GIVEN RECORDS
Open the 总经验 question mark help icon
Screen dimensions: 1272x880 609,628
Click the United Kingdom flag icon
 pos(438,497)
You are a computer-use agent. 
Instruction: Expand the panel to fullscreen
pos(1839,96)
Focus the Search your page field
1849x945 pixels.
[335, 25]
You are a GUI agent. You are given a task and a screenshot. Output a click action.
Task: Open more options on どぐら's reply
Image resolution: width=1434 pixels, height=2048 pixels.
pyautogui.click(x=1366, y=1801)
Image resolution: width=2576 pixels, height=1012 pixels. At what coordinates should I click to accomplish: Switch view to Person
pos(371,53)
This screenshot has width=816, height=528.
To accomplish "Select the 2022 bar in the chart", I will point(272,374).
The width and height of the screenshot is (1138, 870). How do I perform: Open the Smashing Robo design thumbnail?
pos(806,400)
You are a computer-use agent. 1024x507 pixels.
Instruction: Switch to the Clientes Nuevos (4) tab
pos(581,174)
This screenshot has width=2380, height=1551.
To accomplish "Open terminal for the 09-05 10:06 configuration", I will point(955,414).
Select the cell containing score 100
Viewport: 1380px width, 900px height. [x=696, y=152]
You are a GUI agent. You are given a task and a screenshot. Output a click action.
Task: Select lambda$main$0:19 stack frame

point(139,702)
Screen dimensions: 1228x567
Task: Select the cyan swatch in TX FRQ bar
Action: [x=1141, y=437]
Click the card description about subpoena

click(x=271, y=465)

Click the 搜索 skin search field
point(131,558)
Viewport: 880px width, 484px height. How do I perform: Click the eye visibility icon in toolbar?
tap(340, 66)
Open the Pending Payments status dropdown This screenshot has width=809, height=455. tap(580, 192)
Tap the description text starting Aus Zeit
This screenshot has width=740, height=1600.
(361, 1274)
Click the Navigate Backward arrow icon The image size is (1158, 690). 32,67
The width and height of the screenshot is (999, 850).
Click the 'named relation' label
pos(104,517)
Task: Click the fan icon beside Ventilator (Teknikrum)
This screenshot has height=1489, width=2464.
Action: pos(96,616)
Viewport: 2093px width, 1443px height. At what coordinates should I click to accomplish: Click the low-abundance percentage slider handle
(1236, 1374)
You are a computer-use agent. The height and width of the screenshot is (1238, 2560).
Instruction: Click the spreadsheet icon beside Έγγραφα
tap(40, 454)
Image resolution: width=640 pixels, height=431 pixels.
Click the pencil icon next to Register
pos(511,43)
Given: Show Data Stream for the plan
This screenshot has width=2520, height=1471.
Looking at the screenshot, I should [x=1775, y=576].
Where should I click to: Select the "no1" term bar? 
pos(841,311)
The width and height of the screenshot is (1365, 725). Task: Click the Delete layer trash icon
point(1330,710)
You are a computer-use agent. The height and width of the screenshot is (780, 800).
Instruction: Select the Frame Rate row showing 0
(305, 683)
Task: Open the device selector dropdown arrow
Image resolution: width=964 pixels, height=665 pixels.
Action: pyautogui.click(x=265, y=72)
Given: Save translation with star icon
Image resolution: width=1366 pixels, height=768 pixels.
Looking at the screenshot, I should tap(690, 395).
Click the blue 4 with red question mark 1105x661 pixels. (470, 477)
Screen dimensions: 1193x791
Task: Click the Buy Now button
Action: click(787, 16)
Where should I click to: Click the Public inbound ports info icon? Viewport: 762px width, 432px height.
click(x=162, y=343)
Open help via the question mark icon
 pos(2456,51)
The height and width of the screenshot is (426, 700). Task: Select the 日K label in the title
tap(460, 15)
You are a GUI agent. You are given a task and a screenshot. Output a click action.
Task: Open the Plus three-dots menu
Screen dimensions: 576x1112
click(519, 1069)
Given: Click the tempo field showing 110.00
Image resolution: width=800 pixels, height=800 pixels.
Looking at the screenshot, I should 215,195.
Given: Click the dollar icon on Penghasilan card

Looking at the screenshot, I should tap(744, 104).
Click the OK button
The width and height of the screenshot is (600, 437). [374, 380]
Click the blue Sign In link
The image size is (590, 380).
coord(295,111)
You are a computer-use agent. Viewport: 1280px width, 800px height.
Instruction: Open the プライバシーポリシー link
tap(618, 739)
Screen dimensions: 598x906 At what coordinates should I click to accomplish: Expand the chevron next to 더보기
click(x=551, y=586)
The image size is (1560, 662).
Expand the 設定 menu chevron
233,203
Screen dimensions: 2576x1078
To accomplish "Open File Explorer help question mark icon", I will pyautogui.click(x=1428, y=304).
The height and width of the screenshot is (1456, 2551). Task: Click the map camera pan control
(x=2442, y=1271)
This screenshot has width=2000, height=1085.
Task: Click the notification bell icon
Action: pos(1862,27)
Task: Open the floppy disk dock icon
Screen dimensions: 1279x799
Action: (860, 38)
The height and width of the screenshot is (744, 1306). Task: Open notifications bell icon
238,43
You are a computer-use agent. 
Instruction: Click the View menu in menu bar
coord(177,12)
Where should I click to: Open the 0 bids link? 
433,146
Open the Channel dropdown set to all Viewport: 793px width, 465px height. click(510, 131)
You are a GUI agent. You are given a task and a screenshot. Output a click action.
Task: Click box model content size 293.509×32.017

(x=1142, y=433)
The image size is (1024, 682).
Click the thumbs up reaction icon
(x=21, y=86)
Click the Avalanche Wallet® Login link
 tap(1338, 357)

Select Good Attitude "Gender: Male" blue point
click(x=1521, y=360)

WHAT THE TASK REQUIRES
Gather every line of the records that contains the word "will", and copy each one. Case matters.

OUTPUT
To accomplish "Select the 2022 bar in the chart", I will point(272,374).
To accomplish "Open terminal for the 09-05 10:06 configuration", I will point(955,414).
To accomplish "Open File Explorer help question mark icon", I will pyautogui.click(x=1428, y=304).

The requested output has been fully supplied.